Konflik politik berkecamuk di Ukraina, dan sekarang untuk pertama kalinya sejak awal Februari, ada pasukan Rusia di darat. Aneksasi Krimea oleh Rusia menyebabkan protes besar-besaran dari kelompok-kelompok pro dan anti-Rusia, seperti halnya "pemilihan" pemimpin separatis baru-baru ini di negara yang "tidak ada".

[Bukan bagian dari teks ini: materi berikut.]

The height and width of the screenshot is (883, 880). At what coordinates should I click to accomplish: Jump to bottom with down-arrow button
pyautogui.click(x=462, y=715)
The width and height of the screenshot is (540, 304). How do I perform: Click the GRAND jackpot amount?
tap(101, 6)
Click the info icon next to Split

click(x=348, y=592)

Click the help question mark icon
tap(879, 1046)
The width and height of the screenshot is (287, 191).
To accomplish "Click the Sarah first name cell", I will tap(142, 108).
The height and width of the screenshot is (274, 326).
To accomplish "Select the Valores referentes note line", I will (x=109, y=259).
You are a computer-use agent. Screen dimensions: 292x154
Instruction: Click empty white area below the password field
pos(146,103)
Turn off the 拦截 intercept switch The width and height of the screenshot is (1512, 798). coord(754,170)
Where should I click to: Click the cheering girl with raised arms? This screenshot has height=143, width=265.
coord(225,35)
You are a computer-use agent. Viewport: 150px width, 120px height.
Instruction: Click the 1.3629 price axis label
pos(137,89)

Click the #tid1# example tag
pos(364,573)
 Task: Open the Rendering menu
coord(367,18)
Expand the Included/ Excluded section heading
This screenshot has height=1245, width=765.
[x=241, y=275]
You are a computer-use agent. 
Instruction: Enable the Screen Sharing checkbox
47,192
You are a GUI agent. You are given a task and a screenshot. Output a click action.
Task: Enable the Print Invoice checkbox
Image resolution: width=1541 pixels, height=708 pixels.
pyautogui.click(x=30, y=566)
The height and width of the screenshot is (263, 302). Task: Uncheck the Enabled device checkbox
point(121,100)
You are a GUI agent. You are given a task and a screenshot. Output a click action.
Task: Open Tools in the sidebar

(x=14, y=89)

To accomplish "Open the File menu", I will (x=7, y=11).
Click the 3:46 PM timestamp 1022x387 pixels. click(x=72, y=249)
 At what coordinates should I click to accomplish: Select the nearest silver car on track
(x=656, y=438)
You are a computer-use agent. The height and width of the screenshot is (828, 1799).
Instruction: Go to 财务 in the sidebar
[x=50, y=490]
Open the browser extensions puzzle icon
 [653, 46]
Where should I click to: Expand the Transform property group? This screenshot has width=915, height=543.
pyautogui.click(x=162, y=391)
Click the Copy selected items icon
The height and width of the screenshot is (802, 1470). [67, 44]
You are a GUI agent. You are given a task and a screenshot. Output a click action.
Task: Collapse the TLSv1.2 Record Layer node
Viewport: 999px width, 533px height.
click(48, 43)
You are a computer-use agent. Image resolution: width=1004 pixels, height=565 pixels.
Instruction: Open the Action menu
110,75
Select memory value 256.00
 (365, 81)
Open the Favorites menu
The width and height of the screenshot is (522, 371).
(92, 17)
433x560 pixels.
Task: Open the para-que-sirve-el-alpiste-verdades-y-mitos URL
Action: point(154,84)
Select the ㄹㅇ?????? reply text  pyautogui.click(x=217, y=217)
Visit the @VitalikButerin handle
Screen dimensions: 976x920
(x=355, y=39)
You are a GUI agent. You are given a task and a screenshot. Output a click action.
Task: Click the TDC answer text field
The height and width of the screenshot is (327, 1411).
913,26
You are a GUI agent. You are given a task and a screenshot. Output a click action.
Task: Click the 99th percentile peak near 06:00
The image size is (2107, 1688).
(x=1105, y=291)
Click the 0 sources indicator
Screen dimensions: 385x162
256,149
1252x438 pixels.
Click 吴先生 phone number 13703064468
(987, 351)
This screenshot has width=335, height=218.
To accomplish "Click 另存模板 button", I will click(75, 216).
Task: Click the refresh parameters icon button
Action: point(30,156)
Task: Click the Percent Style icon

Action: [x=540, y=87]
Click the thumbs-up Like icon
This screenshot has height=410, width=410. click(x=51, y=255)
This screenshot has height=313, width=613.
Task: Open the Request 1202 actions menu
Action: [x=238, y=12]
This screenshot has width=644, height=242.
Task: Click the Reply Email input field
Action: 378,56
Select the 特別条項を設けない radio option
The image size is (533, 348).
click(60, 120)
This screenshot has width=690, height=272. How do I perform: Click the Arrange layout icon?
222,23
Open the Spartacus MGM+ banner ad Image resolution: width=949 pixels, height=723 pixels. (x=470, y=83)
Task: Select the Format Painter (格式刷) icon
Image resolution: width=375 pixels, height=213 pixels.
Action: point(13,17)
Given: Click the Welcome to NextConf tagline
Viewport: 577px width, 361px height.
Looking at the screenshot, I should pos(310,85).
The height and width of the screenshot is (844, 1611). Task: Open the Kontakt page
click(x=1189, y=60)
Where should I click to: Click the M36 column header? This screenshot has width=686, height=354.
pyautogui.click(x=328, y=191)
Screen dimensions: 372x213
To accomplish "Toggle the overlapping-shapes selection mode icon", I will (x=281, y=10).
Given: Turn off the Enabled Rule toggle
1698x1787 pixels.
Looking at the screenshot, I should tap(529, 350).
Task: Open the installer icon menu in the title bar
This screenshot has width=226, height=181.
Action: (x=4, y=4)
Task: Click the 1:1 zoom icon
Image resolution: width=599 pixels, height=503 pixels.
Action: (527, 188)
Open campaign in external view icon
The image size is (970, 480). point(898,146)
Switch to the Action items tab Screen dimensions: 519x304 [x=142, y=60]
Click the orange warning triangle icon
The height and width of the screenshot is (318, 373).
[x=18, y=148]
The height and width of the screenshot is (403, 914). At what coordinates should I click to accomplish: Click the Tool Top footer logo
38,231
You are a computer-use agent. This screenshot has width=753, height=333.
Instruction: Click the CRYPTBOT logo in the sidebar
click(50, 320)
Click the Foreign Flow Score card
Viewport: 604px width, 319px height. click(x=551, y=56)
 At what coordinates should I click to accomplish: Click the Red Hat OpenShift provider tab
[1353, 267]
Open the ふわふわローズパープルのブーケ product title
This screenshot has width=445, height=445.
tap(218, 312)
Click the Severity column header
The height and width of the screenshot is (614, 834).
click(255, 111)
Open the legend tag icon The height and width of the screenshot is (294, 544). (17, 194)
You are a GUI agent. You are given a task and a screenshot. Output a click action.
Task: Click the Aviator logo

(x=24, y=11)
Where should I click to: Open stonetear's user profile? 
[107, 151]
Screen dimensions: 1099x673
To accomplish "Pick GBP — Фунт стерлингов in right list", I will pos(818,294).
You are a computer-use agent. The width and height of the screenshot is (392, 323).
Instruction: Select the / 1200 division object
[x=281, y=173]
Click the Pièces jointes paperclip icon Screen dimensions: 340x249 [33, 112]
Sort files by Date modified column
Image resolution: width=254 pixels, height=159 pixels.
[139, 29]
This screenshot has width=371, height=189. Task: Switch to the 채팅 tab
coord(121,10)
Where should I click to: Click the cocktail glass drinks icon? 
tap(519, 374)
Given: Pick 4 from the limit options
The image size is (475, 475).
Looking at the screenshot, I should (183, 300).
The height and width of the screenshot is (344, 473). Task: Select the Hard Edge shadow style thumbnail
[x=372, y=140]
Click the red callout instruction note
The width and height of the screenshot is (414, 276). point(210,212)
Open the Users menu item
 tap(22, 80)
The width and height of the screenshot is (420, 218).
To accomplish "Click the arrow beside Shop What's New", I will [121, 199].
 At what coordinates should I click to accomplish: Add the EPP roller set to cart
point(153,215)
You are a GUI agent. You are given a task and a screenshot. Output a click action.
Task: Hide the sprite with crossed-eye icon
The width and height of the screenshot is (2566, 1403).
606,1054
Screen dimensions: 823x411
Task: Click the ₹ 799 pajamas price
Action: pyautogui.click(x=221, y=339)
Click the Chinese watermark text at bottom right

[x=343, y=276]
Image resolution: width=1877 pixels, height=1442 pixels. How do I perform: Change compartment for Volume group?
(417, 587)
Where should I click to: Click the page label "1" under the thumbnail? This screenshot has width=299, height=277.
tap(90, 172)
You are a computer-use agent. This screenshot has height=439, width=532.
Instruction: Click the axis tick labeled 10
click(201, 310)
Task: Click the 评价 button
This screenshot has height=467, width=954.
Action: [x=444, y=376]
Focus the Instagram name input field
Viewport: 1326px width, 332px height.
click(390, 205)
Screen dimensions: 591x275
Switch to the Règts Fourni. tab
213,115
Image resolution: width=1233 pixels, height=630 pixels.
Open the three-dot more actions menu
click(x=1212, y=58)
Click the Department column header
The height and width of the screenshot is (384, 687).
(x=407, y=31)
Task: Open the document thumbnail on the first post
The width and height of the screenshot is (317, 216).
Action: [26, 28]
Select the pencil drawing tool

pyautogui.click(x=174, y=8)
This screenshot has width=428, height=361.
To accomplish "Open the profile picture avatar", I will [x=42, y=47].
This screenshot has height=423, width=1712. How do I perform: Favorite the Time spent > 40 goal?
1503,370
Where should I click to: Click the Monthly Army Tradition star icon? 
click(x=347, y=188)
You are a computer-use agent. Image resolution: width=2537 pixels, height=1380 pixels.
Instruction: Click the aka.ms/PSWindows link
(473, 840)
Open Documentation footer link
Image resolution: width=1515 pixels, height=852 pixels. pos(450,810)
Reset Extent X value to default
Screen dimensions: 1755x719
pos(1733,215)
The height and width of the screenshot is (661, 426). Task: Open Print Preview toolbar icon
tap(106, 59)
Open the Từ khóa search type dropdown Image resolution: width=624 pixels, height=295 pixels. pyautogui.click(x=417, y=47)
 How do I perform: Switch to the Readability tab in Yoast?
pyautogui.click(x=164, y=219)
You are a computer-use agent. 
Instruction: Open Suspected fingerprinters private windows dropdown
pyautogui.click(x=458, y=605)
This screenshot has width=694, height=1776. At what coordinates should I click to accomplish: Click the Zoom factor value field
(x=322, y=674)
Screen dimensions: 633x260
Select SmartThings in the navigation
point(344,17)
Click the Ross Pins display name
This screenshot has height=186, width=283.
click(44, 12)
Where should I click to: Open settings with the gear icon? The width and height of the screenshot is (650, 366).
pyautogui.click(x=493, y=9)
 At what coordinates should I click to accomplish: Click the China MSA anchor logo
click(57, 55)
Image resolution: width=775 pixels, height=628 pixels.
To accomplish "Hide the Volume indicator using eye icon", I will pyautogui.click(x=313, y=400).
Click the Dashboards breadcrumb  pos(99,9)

Uni Eropa memperingatkan Rusia untuk "mengatasi hambatan perdamaian ini" dalam negosiasi dengan Ukraina. Perjanjian gencatan senjata September antara separatis dan pemerintah Ukraina dengan cepat memburuk, menyebabkan lebih dari 300 tewas dan ribuan warga Ukraina Timur sebagai pengungsi - 730.000+ di antaranya telah melarikan diri ke Rusia. Kadang-kadang, bahkan tidak jelas siapa yang menembak siapa: Rusia, milisi Ukraina, atau separatis pro-Rusia.








Suka galeri ini?
Bagikan ini:




Dengan negosiasi yang memburuk tentang harga gas yang mengalir melalui pipa Ukraina dan kualitas hidup masyarakat Ukraina yang semakin buruk, tidak mengherankan bahwa kerusuhan akan terus berkembang. Namun, tidak jelas apa langkah selanjutnya dari pemerintah Ukraina. Apa yang terjadi selanjutnya adalah tebakan siapa pun, tetapi Ukraina - atau setidaknya sebagian darinya - sangat ingin berdiri di atas kedua kakinya sendiri, tepat di antara Timur dan Barat. Kehadiran pasukan Rusia di Ukraina berarti bahwa warganya harus terus menjalani kehidupan di negara yang dilanda kemiskinan dan kekerasan, tetapi mungkin inilah saatnya, akhirnya, untuk membiarkan Ukraina memerintah Ukraina.